» About this exercise
Go through the entries and write each one out again unchanged.

Saved data entries
————
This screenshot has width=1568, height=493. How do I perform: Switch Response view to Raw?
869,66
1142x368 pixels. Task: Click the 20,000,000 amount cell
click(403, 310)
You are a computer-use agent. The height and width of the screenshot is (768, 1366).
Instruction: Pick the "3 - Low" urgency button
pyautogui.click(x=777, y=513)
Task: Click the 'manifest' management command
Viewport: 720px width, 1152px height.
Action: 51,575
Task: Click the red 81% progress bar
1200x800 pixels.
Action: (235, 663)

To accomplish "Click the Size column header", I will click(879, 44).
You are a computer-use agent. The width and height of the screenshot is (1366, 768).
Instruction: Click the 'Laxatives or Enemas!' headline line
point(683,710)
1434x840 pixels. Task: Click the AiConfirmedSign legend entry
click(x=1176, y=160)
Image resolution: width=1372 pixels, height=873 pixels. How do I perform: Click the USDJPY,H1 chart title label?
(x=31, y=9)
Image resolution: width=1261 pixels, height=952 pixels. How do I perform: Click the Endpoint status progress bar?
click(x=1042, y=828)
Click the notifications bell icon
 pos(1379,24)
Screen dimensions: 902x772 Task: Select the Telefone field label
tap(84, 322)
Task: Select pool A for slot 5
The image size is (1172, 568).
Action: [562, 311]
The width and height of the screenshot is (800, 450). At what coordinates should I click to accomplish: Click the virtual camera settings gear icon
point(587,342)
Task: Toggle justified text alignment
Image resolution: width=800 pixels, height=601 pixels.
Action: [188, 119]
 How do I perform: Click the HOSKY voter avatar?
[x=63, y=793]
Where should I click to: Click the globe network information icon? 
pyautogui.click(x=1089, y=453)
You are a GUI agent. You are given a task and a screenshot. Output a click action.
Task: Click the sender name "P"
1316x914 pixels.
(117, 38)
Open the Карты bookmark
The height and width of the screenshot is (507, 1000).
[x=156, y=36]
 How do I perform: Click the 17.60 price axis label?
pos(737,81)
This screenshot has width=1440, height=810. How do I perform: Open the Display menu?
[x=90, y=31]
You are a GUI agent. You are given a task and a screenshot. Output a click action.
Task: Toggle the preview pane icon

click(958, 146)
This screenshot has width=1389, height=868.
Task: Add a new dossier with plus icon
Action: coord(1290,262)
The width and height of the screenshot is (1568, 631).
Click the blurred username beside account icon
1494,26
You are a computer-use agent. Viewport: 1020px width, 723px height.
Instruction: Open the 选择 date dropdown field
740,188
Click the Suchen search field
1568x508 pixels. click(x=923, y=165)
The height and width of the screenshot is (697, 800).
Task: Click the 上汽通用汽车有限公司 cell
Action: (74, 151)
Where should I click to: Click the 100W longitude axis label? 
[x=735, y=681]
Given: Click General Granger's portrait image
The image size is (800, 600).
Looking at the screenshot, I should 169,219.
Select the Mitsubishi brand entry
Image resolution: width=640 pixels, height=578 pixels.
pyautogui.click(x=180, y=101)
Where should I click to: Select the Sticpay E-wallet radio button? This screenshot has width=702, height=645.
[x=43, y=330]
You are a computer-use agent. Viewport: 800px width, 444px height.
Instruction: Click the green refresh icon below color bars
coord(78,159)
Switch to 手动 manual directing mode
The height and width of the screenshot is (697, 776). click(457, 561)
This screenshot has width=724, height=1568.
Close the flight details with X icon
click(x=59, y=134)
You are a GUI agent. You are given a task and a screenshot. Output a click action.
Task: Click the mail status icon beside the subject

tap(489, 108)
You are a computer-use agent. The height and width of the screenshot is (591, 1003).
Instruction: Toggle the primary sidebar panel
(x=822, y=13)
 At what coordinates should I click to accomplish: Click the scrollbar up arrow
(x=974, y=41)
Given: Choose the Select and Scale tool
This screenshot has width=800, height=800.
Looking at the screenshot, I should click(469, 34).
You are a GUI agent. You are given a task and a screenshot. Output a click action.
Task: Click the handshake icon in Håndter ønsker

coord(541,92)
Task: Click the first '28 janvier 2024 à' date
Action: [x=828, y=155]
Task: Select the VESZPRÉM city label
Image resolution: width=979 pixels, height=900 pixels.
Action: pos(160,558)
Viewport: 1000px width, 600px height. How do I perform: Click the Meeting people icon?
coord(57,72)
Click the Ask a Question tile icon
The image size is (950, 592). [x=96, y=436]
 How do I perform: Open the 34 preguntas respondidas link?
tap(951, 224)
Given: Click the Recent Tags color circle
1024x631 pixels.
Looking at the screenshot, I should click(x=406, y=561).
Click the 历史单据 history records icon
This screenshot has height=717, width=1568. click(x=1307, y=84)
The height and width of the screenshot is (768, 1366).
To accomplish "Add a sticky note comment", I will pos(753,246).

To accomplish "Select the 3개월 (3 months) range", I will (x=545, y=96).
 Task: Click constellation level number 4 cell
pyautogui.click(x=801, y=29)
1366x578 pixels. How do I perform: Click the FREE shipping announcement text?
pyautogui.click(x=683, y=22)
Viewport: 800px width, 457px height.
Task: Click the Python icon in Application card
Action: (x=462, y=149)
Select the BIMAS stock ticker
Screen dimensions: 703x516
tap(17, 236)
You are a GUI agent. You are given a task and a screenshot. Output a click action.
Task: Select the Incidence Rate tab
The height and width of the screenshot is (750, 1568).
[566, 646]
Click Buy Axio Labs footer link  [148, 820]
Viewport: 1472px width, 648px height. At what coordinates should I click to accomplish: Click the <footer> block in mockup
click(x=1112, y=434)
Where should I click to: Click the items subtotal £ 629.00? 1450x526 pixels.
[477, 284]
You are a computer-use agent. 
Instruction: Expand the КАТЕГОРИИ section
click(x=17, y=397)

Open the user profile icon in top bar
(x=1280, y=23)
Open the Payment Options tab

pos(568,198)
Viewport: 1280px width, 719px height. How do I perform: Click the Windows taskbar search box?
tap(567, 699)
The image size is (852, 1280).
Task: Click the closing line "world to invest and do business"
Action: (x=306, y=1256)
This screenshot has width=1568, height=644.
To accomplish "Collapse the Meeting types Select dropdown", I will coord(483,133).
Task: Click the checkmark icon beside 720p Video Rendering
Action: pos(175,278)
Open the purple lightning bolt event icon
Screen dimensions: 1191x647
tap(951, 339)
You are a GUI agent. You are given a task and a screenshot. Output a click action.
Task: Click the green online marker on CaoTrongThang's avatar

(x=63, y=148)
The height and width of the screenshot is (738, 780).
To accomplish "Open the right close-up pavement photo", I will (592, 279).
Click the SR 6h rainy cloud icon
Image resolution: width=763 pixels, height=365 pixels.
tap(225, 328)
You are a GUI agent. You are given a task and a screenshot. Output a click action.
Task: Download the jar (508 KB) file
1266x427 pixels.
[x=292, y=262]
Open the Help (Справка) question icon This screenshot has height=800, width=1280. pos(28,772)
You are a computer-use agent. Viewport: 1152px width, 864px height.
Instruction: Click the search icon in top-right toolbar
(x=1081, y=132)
————
» Reply
This screenshot has width=1568, height=493. How do I perform: Switch Response view to Raw?
869,66
1142x368 pixels. Task: Click the 20,000,000 amount cell
click(403, 310)
You are a computer-use agent. The height and width of the screenshot is (768, 1366).
Instruction: Pick the "3 - Low" urgency button
pyautogui.click(x=777, y=513)
Task: Click the 'manifest' management command
Viewport: 720px width, 1152px height.
Action: 51,575
Task: Click the red 81% progress bar
1200x800 pixels.
Action: (235, 663)

To accomplish "Click the Size column header", I will click(879, 44).
You are a computer-use agent. The width and height of the screenshot is (1366, 768).
Instruction: Click the 'Laxatives or Enemas!' headline line
point(683,710)
1434x840 pixels. Task: Click the AiConfirmedSign legend entry
click(x=1176, y=160)
Image resolution: width=1372 pixels, height=873 pixels. How do I perform: Click the USDJPY,H1 chart title label?
(x=31, y=9)
Image resolution: width=1261 pixels, height=952 pixels. How do I perform: Click the Endpoint status progress bar?
click(x=1042, y=828)
Click the notifications bell icon
 pos(1379,24)
Screen dimensions: 902x772 Task: Select the Telefone field label
tap(84, 322)
Task: Select pool A for slot 5
The image size is (1172, 568).
Action: [562, 311]
The width and height of the screenshot is (800, 450). At what coordinates should I click to accomplish: Click the virtual camera settings gear icon
point(587,342)
Task: Toggle justified text alignment
Image resolution: width=800 pixels, height=601 pixels.
Action: [188, 119]
 How do I perform: Click the HOSKY voter avatar?
[x=63, y=793]
Where should I click to: Click the globe network information icon? 
pyautogui.click(x=1089, y=453)
You are a GUI agent. You are given a task and a screenshot. Output a click action.
Task: Click the sender name "P"
1316x914 pixels.
(117, 38)
Open the Карты bookmark
The height and width of the screenshot is (507, 1000).
[x=156, y=36]
 How do I perform: Click the 17.60 price axis label?
pos(737,81)
This screenshot has width=1440, height=810. How do I perform: Open the Display menu?
[x=90, y=31]
You are a GUI agent. You are given a task and a screenshot. Output a click action.
Task: Toggle the preview pane icon

click(958, 146)
This screenshot has width=1389, height=868.
Task: Add a new dossier with plus icon
Action: coord(1290,262)
The width and height of the screenshot is (1568, 631).
Click the blurred username beside account icon
1494,26
You are a computer-use agent. Viewport: 1020px width, 723px height.
Instruction: Open the 选择 date dropdown field
740,188
Click the Suchen search field
1568x508 pixels. click(x=923, y=165)
The height and width of the screenshot is (697, 800).
Task: Click the 上汽通用汽车有限公司 cell
Action: (74, 151)
Where should I click to: Click the 100W longitude axis label? 
[x=735, y=681]
Given: Click General Granger's portrait image
The image size is (800, 600).
Looking at the screenshot, I should 169,219.
Select the Mitsubishi brand entry
Image resolution: width=640 pixels, height=578 pixels.
pyautogui.click(x=180, y=101)
Where should I click to: Select the Sticpay E-wallet radio button? This screenshot has width=702, height=645.
[x=43, y=330]
You are a computer-use agent. Viewport: 800px width, 444px height.
Instruction: Click the green refresh icon below color bars
coord(78,159)
Switch to 手动 manual directing mode
The height and width of the screenshot is (697, 776). click(457, 561)
This screenshot has width=724, height=1568.
Close the flight details with X icon
click(x=59, y=134)
You are a GUI agent. You are given a task and a screenshot. Output a click action.
Task: Click the mail status icon beside the subject

tap(489, 108)
You are a computer-use agent. The height and width of the screenshot is (591, 1003).
Instruction: Toggle the primary sidebar panel
(x=822, y=13)
 At what coordinates should I click to accomplish: Click the scrollbar up arrow
(x=974, y=41)
Given: Choose the Select and Scale tool
This screenshot has width=800, height=800.
Looking at the screenshot, I should click(469, 34).
You are a GUI agent. You are given a task and a screenshot. Output a click action.
Task: Click the handshake icon in Håndter ønsker

coord(541,92)
Task: Click the first '28 janvier 2024 à' date
Action: [x=828, y=155]
Task: Select the VESZPRÉM city label
Image resolution: width=979 pixels, height=900 pixels.
Action: pos(160,558)
Viewport: 1000px width, 600px height. How do I perform: Click the Meeting people icon?
coord(57,72)
Click the Ask a Question tile icon
The image size is (950, 592). [x=96, y=436]
 How do I perform: Open the 34 preguntas respondidas link?
tap(951, 224)
Given: Click the Recent Tags color circle
1024x631 pixels.
Looking at the screenshot, I should click(x=406, y=561).
Click the 历史单据 history records icon
This screenshot has height=717, width=1568. click(x=1307, y=84)
The height and width of the screenshot is (768, 1366).
To accomplish "Add a sticky note comment", I will pos(753,246).

To accomplish "Select the 3개월 (3 months) range", I will (x=545, y=96).
 Task: Click constellation level number 4 cell
pyautogui.click(x=801, y=29)
1366x578 pixels. How do I perform: Click the FREE shipping announcement text?
pyautogui.click(x=683, y=22)
Viewport: 800px width, 457px height.
Task: Click the Python icon in Application card
Action: (x=462, y=149)
Select the BIMAS stock ticker
Screen dimensions: 703x516
tap(17, 236)
You are a GUI agent. You are given a task and a screenshot. Output a click action.
Task: Select the Incidence Rate tab
The height and width of the screenshot is (750, 1568).
[566, 646]
Click Buy Axio Labs footer link  [148, 820]
Viewport: 1472px width, 648px height. At what coordinates should I click to accomplish: Click the <footer> block in mockup
click(x=1112, y=434)
Where should I click to: Click the items subtotal £ 629.00? 1450x526 pixels.
[477, 284]
You are a computer-use agent. 
Instruction: Expand the КАТЕГОРИИ section
click(x=17, y=397)

Open the user profile icon in top bar
(x=1280, y=23)
Open the Payment Options tab

pos(568,198)
Viewport: 1280px width, 719px height. How do I perform: Click the Windows taskbar search box?
tap(567, 699)
The image size is (852, 1280).
Task: Click the closing line "world to invest and do business"
Action: (x=306, y=1256)
This screenshot has width=1568, height=644.
To accomplish "Collapse the Meeting types Select dropdown", I will coord(483,133).
Task: Click the checkmark icon beside 720p Video Rendering
Action: pos(175,278)
Open the purple lightning bolt event icon
Screen dimensions: 1191x647
tap(951, 339)
You are a GUI agent. You are given a task and a screenshot. Output a click action.
Task: Click the green online marker on CaoTrongThang's avatar

(x=63, y=148)
The height and width of the screenshot is (738, 780).
To accomplish "Open the right close-up pavement photo", I will (592, 279).
Click the SR 6h rainy cloud icon
Image resolution: width=763 pixels, height=365 pixels.
tap(225, 328)
You are a GUI agent. You are given a task and a screenshot. Output a click action.
Task: Download the jar (508 KB) file
1266x427 pixels.
[x=292, y=262]
Open the Help (Справка) question icon This screenshot has height=800, width=1280. pos(28,772)
You are a computer-use agent. Viewport: 1152px width, 864px height.
Instruction: Click the search icon in top-right toolbar
(x=1081, y=132)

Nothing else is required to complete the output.